Work instructions ▸ Below are the records. List every line holding the word "input".

Stored data entries
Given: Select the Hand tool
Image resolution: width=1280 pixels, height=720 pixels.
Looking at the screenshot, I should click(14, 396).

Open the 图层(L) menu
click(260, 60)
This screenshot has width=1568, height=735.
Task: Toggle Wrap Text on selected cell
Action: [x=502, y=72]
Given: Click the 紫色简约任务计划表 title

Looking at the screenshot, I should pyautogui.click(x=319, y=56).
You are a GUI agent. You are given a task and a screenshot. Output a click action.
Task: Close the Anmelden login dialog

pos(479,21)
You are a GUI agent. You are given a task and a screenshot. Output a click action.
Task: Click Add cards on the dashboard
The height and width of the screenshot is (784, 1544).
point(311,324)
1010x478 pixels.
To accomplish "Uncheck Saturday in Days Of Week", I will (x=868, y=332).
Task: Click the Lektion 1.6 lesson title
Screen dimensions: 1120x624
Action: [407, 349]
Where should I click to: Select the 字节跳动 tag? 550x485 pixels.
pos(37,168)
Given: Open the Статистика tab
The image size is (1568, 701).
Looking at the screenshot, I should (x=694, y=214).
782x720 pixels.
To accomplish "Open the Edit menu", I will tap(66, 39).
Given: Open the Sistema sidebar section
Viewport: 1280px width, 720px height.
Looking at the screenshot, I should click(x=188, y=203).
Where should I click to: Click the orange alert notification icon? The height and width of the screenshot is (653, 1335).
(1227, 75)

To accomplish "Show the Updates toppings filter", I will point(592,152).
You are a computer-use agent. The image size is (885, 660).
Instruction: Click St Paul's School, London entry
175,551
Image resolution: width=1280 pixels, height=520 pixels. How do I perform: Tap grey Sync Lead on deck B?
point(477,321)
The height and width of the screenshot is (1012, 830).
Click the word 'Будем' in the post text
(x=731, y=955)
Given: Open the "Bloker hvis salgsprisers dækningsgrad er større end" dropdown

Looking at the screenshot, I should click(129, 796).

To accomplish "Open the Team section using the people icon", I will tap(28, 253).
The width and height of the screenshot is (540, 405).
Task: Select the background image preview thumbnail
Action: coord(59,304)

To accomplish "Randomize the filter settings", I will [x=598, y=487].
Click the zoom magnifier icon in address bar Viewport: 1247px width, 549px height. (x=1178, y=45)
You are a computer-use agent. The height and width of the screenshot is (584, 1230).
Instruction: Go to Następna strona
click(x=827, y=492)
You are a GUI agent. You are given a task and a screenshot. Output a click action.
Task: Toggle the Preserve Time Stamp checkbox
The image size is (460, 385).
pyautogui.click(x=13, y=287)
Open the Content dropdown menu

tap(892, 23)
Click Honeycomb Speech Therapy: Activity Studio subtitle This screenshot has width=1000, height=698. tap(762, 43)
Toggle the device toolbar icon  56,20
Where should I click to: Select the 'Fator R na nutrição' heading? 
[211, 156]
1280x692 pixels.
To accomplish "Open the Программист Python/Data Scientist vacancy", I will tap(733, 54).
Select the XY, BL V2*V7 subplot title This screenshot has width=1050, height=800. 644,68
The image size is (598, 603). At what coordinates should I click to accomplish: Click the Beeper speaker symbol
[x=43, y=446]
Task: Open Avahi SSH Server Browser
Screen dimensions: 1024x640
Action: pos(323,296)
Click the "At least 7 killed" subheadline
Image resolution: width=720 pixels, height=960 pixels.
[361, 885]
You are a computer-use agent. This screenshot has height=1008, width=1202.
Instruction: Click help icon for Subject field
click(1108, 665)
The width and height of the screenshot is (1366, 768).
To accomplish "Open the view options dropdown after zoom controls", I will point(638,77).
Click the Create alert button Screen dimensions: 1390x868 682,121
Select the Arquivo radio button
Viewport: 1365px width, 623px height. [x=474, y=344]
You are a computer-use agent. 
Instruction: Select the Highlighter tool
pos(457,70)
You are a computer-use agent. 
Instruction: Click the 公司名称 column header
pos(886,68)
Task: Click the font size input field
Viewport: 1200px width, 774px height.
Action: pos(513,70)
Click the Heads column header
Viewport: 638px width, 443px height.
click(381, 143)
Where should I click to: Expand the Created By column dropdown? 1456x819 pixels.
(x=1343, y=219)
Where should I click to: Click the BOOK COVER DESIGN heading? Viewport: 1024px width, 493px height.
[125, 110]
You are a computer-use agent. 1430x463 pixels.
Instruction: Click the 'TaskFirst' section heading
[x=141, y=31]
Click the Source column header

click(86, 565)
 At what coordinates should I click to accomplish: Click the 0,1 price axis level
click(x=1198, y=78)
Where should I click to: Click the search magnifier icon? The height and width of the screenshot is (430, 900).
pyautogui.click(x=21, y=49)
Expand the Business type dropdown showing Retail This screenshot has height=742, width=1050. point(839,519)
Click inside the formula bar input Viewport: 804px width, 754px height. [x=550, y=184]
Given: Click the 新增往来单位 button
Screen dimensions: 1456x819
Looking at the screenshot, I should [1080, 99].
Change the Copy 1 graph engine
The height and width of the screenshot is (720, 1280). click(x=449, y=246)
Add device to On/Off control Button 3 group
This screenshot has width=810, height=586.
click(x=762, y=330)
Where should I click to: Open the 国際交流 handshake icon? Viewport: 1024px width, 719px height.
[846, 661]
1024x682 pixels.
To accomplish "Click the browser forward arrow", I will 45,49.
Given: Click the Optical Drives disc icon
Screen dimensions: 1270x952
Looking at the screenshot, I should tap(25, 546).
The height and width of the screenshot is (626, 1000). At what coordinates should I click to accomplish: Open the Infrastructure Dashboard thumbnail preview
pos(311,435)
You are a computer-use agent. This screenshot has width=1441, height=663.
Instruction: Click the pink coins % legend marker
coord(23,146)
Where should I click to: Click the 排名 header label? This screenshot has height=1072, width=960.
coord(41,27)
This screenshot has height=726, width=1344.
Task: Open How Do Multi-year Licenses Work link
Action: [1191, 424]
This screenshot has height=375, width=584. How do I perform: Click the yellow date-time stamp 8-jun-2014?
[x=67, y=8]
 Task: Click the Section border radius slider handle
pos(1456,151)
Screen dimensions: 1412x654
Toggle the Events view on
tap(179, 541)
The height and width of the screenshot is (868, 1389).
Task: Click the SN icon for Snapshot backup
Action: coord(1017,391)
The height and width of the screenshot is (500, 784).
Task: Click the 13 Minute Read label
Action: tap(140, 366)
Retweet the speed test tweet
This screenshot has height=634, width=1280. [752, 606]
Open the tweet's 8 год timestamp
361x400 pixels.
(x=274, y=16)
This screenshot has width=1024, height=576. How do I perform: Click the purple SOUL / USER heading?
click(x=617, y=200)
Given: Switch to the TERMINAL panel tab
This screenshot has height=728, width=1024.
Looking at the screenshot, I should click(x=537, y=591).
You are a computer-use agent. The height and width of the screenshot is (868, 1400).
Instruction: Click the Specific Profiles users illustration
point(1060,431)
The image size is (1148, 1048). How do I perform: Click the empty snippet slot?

Response to the exercise ▸
Task: Click the font size input field
Click inside the formula bar input Viewport: 804px width, 754px height. [x=550, y=184]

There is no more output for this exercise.